## Exercise prompt
Turn every one of the entries below into a numbered list, skipping any blank lines.

•••

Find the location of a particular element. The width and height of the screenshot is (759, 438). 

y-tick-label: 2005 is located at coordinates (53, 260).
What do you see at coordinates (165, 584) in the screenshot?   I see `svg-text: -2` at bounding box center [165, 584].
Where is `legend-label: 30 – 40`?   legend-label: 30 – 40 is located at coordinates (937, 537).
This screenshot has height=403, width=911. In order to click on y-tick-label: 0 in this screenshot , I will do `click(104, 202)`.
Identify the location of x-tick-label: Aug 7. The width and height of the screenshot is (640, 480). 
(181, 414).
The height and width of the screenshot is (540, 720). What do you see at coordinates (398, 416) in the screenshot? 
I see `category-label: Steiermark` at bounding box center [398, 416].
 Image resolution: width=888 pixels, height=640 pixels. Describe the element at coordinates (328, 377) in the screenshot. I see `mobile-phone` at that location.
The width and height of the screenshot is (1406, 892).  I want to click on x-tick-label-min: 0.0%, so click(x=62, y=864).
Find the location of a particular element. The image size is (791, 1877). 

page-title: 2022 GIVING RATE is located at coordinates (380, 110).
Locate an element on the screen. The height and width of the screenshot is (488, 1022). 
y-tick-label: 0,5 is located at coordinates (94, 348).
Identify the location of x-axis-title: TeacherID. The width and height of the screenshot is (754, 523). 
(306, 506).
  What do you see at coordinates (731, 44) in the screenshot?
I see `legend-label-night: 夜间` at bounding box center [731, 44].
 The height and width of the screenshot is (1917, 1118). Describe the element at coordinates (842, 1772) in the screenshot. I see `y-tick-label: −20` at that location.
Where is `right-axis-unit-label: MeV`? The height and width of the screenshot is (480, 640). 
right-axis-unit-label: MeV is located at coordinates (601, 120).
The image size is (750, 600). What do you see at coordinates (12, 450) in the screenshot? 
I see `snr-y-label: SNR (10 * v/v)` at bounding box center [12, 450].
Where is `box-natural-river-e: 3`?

•••

## Exercise result
1. Find the location of a particular element. The width and height of the screenshot is (759, 438). 
2. y-tick-label: 2005 is located at coordinates (53, 260).
3. What do you see at coordinates (165, 584) in the screenshot?   I see `svg-text: -2` at bounding box center [165, 584].
4. Where is `legend-label: 30 – 40`?   legend-label: 30 – 40 is located at coordinates (937, 537).
5. This screenshot has height=403, width=911. In order to click on y-tick-label: 0 in this screenshot , I will do `click(104, 202)`.
6. Identify the location of x-tick-label: Aug 7. The width and height of the screenshot is (640, 480). 
7. (181, 414).
8. The height and width of the screenshot is (540, 720). What do you see at coordinates (398, 416) in the screenshot? 
9. I see `category-label: Steiermark` at bounding box center [398, 416].
10.  Image resolution: width=888 pixels, height=640 pixels. Describe the element at coordinates (328, 377) in the screenshot. I see `mobile-phone` at that location.
11. The width and height of the screenshot is (1406, 892).  I want to click on x-tick-label-min: 0.0%, so click(x=62, y=864).
12. Find the location of a particular element. The image size is (791, 1877). 
13. page-title: 2022 GIVING RATE is located at coordinates (380, 110).
14. Locate an element on the screen. The height and width of the screenshot is (488, 1022). 
15. y-tick-label: 0,5 is located at coordinates (94, 348).
16. Identify the location of x-axis-title: TeacherID. The width and height of the screenshot is (754, 523). 
17. (306, 506).
18.   What do you see at coordinates (731, 44) in the screenshot?
19. I see `legend-label-night: 夜间` at bounding box center [731, 44].
20.  The height and width of the screenshot is (1917, 1118). Describe the element at coordinates (842, 1772) in the screenshot. I see `y-tick-label: −20` at that location.
21. Where is `right-axis-unit-label: MeV`? The height and width of the screenshot is (480, 640). 
22. right-axis-unit-label: MeV is located at coordinates (601, 120).
23. The image size is (750, 600). What do you see at coordinates (12, 450) in the screenshot? 
24. I see `snr-y-label: SNR (10 * v/v)` at bounding box center [12, 450].
25. Where is `box-natural-river-e: 3`?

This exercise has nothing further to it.